Exactly as they appear below, repeat the lines from the one with "Screen dimensions: 216x148" through the one with "Open the Adaptive", and no others.
== Segment start ==
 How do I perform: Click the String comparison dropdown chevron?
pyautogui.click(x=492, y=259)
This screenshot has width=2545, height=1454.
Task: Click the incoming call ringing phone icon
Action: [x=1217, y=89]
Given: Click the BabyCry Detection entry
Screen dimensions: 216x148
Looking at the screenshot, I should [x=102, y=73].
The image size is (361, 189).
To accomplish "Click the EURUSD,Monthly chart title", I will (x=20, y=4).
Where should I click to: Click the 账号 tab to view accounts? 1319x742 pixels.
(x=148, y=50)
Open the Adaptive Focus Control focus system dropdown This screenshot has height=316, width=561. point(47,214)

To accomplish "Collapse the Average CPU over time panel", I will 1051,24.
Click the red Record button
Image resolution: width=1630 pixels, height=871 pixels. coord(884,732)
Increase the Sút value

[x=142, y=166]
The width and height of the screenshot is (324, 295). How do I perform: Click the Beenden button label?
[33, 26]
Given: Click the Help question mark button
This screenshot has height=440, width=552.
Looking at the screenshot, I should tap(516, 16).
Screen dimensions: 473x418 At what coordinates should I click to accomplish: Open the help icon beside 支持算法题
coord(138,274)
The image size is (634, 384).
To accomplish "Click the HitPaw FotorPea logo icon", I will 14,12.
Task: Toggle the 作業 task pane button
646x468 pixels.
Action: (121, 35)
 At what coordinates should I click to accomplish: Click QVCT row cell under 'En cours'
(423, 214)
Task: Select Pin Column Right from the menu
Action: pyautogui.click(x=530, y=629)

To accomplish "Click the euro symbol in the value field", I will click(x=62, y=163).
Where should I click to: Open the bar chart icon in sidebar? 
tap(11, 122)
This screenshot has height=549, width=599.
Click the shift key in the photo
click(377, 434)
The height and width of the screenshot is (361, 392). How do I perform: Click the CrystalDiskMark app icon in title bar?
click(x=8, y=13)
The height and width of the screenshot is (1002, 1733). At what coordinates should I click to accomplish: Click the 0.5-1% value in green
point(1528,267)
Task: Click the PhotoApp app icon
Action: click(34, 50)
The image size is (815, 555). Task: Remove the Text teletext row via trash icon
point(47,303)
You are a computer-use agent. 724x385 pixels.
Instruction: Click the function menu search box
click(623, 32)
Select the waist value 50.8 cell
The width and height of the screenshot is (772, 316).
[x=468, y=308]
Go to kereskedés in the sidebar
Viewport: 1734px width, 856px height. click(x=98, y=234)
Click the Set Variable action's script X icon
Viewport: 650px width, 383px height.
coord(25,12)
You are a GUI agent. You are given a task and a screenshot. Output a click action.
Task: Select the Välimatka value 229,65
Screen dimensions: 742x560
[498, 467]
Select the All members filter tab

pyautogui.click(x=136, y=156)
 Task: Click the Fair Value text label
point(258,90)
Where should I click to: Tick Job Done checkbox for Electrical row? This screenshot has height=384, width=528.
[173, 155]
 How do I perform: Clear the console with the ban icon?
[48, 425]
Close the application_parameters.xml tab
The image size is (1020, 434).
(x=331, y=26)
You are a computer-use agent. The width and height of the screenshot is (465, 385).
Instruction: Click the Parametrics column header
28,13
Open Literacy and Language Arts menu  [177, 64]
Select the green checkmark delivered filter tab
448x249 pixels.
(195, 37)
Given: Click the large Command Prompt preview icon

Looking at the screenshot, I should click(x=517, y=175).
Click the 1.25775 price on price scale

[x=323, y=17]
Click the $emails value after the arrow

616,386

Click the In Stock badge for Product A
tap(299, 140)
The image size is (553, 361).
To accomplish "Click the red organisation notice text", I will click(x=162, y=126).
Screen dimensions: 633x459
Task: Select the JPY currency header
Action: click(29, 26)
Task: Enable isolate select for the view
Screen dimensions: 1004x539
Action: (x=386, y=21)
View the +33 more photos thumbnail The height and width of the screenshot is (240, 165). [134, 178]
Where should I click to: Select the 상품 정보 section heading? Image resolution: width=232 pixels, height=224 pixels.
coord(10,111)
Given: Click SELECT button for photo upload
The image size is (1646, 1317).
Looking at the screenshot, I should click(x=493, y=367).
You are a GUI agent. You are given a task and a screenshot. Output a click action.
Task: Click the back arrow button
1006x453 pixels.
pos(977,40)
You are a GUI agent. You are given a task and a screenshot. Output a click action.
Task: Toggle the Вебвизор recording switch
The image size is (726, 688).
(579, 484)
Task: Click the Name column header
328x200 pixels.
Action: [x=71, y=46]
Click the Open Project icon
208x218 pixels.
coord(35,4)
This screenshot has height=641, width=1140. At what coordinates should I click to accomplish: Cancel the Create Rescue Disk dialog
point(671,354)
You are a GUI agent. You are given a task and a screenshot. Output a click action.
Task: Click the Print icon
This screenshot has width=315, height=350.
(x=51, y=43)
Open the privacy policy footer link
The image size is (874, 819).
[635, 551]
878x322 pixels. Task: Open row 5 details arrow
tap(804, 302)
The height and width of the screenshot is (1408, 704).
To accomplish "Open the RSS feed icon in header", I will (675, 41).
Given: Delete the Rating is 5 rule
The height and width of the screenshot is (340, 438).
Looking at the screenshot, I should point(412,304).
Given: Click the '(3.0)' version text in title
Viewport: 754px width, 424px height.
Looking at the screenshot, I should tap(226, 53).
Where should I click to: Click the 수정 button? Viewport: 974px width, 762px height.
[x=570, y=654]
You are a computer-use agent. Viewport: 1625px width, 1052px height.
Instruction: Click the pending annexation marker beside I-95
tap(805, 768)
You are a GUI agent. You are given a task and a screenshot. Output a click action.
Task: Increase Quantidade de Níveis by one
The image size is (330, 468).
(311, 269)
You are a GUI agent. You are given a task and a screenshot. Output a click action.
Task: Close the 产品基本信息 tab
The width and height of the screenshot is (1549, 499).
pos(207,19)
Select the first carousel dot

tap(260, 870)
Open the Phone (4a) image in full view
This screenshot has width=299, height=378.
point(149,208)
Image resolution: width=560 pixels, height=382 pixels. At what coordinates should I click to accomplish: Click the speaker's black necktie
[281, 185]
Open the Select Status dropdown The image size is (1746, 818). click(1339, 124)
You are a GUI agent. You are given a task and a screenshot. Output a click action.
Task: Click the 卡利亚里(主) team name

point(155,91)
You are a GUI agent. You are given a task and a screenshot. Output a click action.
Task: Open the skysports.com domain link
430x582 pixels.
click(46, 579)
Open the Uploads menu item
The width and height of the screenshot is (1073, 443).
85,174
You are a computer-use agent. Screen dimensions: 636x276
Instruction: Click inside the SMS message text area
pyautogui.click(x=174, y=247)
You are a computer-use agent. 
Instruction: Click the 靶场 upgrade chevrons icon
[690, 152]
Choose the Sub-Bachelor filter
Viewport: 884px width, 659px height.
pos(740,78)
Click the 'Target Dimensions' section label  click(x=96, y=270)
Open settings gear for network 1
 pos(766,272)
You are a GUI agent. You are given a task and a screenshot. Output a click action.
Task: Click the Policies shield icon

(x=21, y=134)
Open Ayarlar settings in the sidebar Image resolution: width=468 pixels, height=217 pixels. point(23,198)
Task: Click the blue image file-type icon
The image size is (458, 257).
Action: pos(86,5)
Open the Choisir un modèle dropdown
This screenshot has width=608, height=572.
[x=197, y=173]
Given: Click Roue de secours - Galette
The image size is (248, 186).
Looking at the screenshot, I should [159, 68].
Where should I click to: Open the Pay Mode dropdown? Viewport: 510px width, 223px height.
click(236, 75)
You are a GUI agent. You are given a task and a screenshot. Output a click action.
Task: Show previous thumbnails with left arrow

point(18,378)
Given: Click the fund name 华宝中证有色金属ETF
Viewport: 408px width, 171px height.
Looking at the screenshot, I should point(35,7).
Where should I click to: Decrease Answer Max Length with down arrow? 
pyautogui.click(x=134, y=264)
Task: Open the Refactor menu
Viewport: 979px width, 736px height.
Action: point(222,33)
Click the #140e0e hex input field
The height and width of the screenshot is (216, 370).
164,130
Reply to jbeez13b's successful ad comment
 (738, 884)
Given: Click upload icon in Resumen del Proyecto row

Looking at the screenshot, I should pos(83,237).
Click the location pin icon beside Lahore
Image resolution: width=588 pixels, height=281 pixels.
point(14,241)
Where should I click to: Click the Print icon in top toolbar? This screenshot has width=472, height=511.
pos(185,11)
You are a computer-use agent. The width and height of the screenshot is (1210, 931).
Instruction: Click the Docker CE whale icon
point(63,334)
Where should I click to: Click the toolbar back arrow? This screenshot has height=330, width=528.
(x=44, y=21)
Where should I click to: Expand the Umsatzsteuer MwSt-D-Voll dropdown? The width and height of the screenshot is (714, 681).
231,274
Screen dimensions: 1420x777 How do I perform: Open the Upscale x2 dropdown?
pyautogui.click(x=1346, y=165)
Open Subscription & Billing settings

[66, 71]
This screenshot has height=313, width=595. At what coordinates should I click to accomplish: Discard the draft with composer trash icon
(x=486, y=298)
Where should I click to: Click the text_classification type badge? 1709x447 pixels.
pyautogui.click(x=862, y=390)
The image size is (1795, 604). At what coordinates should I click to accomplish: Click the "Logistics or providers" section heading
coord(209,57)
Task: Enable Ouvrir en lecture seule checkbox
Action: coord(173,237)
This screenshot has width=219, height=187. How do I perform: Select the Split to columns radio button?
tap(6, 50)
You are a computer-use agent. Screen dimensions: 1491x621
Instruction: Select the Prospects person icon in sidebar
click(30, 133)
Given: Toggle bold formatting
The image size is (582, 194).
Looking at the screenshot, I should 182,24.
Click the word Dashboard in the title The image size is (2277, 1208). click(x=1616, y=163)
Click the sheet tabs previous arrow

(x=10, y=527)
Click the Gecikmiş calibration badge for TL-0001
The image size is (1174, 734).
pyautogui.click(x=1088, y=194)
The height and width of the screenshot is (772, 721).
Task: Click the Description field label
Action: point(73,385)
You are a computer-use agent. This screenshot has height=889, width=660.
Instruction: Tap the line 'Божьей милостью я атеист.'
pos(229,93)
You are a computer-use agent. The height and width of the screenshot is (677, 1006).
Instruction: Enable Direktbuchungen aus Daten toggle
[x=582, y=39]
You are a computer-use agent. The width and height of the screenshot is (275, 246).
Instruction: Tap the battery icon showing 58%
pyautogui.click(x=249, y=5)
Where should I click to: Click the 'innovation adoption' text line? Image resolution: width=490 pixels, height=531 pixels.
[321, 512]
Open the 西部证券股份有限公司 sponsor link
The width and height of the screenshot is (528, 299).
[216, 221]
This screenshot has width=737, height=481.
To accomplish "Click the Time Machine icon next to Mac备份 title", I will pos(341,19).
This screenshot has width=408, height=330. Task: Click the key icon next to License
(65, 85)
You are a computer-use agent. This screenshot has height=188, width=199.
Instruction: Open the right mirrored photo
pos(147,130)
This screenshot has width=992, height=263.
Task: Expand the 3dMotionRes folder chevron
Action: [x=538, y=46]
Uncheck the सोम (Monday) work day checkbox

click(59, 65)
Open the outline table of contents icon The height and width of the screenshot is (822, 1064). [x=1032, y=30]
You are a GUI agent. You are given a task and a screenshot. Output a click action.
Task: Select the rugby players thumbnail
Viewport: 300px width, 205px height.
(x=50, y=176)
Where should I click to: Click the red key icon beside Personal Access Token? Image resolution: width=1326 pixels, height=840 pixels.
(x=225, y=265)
== Segment end ==
# Your response
Screen dimensions: 216x148
Looking at the screenshot, I should [x=102, y=73].
The image size is (361, 189).
To accomplish "Click the EURUSD,Monthly chart title", I will (x=20, y=4).
Where should I click to: Click the 账号 tab to view accounts? 1319x742 pixels.
(x=148, y=50)
Open the Adaptive Focus Control focus system dropdown This screenshot has height=316, width=561. point(47,214)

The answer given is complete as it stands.